§ Set exercise: Copy out word for word the part of the records that opens with the line containing "Given: Open Damages in the sidebar" and closes with the line containing "Looking at the screenshot, I should pos(182,412).", including both of those lines.
begin
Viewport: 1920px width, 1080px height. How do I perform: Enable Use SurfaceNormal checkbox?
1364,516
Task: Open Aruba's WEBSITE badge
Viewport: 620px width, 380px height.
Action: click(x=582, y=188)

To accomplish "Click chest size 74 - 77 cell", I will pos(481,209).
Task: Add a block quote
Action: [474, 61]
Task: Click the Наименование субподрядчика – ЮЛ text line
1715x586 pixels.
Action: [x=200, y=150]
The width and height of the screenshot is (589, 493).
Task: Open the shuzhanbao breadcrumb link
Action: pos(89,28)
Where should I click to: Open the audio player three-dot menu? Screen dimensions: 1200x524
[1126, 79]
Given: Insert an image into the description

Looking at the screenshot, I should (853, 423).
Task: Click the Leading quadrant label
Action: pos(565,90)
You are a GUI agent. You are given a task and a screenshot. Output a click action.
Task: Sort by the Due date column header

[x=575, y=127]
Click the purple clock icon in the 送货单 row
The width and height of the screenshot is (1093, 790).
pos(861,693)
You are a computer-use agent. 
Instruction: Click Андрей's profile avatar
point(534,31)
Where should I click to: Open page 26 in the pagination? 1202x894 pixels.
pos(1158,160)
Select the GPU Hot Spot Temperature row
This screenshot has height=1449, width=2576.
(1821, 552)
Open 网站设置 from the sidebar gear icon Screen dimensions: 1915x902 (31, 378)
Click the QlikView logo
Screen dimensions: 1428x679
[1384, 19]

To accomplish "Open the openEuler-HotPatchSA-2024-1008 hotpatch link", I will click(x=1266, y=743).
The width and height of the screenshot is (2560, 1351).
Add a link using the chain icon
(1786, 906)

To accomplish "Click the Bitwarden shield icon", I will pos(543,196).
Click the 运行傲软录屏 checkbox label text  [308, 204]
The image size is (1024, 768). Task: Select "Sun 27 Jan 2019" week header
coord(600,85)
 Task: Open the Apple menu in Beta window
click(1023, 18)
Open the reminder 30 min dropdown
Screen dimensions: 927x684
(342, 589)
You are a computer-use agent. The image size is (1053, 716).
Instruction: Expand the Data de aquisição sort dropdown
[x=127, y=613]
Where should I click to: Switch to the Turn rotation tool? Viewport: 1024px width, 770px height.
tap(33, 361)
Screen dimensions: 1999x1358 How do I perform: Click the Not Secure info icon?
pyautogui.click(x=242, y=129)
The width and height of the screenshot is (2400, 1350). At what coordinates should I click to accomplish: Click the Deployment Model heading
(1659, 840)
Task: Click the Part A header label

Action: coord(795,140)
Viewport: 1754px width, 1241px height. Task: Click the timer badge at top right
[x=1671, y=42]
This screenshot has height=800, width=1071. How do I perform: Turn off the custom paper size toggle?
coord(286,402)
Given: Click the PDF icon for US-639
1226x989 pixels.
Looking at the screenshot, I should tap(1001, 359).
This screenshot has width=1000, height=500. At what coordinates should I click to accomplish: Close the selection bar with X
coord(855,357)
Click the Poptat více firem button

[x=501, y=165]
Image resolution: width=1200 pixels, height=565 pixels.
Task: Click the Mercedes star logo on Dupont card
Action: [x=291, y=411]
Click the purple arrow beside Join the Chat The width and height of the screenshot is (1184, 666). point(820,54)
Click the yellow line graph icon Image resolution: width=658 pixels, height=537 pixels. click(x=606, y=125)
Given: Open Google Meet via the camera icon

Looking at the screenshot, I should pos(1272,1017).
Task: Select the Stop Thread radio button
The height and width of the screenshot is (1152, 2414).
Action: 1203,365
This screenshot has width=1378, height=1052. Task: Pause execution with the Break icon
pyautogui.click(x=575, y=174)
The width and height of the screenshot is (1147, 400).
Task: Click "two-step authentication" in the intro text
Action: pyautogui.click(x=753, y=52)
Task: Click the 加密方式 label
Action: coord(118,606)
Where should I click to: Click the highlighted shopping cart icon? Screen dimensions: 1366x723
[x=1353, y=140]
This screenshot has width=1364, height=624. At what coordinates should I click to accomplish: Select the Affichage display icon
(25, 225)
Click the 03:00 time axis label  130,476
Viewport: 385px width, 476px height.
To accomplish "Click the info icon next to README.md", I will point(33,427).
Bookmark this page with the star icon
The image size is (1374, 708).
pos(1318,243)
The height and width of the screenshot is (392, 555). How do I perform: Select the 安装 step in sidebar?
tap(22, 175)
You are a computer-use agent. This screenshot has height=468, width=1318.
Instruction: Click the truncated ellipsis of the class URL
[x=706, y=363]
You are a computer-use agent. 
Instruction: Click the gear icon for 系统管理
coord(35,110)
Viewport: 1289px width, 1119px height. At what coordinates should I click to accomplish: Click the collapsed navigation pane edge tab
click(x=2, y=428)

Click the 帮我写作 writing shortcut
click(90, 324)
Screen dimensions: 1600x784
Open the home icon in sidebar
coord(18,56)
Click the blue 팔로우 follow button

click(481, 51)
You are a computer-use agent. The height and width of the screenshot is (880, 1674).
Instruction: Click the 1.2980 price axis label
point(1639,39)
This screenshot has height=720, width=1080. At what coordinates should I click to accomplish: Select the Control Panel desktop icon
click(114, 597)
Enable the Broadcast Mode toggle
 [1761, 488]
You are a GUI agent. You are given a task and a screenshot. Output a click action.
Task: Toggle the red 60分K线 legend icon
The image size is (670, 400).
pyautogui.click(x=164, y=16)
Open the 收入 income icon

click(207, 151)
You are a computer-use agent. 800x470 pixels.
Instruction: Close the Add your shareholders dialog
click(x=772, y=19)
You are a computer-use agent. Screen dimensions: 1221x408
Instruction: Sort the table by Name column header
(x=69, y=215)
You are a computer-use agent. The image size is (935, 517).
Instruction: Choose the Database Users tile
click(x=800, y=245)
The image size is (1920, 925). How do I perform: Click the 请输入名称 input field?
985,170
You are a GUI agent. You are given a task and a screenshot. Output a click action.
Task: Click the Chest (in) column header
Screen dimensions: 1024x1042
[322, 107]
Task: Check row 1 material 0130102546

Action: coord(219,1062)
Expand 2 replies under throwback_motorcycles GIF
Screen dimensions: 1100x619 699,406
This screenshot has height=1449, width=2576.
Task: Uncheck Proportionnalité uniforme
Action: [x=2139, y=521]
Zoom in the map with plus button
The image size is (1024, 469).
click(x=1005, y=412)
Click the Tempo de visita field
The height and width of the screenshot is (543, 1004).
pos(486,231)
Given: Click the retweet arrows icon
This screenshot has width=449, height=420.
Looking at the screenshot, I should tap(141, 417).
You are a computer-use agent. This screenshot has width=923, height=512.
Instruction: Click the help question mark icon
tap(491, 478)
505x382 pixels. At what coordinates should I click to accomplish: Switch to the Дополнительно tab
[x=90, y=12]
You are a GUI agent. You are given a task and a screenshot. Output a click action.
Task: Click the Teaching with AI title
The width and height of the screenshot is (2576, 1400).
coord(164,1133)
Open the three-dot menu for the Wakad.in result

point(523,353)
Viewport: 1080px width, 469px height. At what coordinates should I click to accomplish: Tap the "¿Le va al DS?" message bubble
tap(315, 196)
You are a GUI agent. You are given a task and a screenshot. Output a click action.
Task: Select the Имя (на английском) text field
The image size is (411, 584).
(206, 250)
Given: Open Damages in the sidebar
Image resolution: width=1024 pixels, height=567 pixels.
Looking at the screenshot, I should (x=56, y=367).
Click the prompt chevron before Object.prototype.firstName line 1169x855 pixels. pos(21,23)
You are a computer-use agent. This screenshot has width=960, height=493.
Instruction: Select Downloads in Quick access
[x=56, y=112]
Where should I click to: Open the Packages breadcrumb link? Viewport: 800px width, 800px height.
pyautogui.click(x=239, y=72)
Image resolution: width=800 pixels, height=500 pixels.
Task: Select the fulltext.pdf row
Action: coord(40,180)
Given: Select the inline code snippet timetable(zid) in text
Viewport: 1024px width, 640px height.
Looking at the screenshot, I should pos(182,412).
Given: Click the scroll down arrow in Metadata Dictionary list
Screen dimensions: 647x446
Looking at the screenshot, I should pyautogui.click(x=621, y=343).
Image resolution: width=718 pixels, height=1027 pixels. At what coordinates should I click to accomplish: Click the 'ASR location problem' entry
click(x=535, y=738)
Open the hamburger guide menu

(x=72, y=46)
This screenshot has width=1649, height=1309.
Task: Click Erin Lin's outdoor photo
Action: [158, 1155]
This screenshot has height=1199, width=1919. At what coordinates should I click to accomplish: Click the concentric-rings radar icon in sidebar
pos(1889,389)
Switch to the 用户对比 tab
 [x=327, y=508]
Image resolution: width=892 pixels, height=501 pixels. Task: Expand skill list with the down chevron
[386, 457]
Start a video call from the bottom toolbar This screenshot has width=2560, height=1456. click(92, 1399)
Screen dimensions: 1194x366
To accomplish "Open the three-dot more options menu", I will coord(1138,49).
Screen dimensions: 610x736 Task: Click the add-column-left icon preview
end
§ The output:
Given: Open Damages in the sidebar
Image resolution: width=1024 pixels, height=567 pixels.
Looking at the screenshot, I should (x=56, y=367).
Click the prompt chevron before Object.prototype.firstName line 1169x855 pixels. pos(21,23)
You are a computer-use agent. This screenshot has width=960, height=493.
Instruction: Select Downloads in Quick access
[x=56, y=112]
Where should I click to: Open the Packages breadcrumb link? Viewport: 800px width, 800px height.
pyautogui.click(x=239, y=72)
Image resolution: width=800 pixels, height=500 pixels.
Task: Select the fulltext.pdf row
Action: coord(40,180)
Given: Select the inline code snippet timetable(zid) in text
Viewport: 1024px width, 640px height.
Looking at the screenshot, I should pos(182,412).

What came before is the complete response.